» **Excerpted records**
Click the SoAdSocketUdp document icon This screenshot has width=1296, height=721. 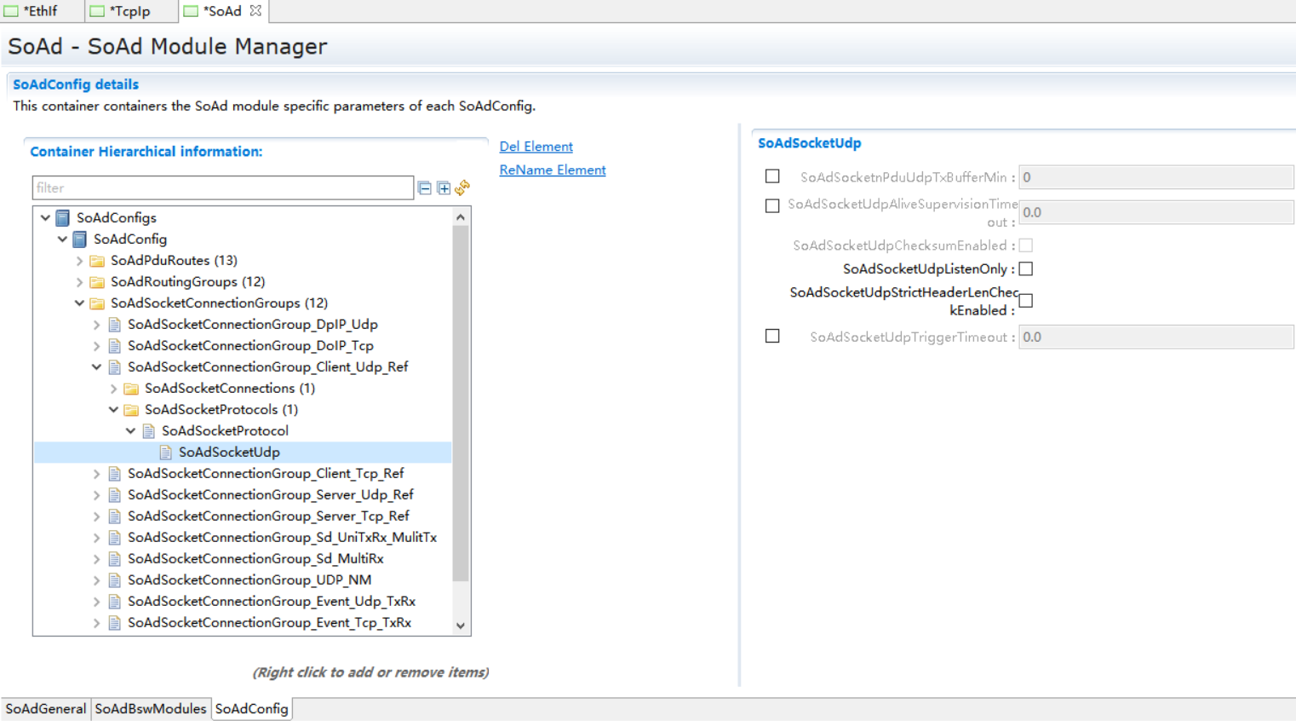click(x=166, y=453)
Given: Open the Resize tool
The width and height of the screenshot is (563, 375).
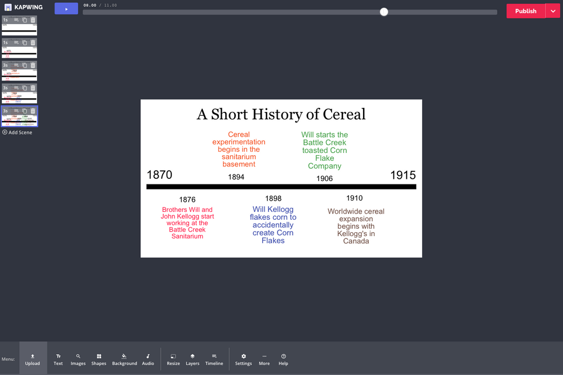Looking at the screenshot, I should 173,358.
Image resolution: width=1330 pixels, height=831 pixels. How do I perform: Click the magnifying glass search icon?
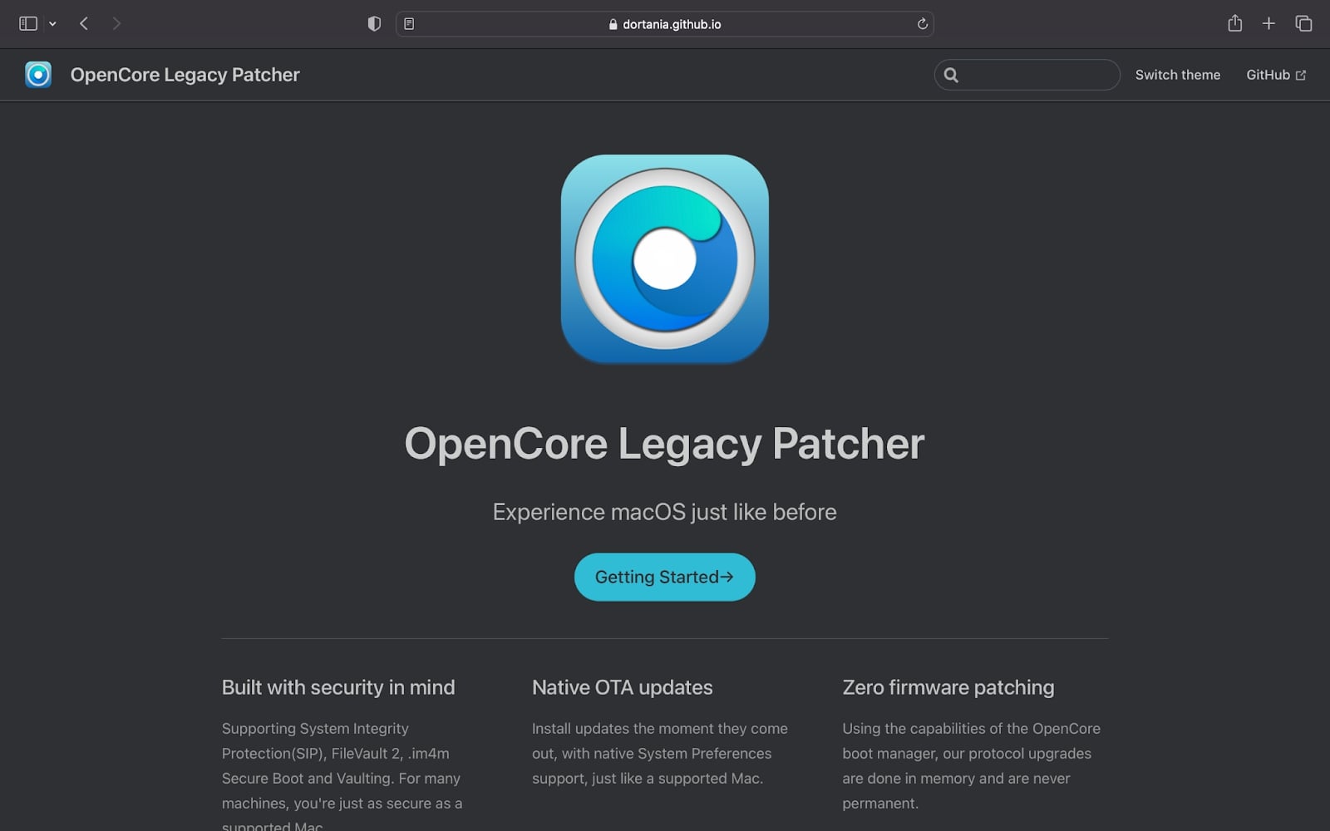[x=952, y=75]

» **Task requirements**
Set down word for word the lines beginning with the one containing "Given: Open the Resize tool" and ending with the last line of the listing, inclusive. Omit every picture.

» **Answer space**
Given: Open the Resize tool
The width and height of the screenshot is (563, 375).
Looking at the screenshot, I should 173,358.
Image resolution: width=1330 pixels, height=831 pixels. How do I perform: Click the magnifying glass search icon?
[x=952, y=75]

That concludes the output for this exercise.